### Saved data entries
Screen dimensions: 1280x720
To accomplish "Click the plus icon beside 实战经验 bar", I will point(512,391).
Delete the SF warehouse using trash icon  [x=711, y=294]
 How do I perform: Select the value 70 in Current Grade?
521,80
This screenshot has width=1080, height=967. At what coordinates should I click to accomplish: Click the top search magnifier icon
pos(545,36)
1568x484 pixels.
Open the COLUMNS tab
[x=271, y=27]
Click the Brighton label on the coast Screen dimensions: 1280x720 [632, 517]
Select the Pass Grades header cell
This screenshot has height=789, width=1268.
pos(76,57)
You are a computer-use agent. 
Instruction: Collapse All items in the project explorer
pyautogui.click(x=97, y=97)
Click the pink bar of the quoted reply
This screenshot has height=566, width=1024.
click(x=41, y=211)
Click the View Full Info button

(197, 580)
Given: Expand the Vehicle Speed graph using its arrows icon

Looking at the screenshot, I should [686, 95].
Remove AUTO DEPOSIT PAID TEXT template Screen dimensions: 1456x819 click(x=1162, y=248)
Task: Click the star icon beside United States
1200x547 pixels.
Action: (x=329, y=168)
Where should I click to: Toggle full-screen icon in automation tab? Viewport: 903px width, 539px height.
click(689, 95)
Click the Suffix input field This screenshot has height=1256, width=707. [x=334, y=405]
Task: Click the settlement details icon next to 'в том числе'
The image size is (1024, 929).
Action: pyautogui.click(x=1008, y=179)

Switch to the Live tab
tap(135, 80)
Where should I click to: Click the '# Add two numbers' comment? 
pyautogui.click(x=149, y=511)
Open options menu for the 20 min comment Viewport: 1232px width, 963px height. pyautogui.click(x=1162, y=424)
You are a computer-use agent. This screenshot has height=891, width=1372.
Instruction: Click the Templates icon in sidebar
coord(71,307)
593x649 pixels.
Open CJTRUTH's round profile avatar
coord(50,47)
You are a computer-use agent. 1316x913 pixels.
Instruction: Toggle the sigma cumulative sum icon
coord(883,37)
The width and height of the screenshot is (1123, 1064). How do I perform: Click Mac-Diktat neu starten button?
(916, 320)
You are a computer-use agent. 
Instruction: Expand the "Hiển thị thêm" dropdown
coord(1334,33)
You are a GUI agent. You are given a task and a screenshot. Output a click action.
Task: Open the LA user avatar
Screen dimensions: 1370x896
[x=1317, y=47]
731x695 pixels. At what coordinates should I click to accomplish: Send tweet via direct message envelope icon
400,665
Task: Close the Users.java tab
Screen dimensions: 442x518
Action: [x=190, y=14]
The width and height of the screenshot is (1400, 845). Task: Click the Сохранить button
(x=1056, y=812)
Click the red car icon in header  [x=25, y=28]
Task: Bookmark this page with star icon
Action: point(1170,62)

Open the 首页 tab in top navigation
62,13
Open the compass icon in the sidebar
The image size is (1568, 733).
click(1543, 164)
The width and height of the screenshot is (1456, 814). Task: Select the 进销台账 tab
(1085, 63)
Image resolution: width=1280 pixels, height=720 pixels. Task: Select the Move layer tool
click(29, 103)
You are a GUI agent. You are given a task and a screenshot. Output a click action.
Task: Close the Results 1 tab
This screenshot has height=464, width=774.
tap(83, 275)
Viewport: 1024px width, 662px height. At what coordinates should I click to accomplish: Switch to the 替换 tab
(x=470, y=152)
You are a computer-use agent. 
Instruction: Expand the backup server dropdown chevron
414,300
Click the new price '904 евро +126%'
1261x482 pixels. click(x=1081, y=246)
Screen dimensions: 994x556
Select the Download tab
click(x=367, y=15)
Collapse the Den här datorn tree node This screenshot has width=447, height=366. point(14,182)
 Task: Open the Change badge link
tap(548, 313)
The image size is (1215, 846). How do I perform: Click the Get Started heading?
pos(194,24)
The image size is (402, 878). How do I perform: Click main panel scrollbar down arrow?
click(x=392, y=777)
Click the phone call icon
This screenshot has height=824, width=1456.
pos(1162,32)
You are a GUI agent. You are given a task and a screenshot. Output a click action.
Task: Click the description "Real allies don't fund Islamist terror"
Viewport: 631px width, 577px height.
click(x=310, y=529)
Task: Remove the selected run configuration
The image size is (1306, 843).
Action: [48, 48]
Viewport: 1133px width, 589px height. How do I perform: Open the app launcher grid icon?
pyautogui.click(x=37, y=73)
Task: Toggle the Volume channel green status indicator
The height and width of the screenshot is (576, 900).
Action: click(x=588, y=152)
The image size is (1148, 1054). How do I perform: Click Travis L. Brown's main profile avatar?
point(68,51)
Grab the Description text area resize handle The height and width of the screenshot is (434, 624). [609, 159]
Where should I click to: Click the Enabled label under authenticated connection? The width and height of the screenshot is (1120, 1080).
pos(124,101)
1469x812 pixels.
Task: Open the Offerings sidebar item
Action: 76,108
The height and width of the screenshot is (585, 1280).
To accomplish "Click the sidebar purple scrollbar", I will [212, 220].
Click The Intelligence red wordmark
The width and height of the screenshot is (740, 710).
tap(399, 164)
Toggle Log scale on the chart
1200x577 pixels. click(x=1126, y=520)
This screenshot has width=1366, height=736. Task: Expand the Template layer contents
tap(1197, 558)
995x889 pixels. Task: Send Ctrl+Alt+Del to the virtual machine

### Assignment
Report every line of the data above that contains the string "Close" by copying it in full.

### Result of this exercise
Task: Close the Users.java tab
Task: Close the Results 1 tab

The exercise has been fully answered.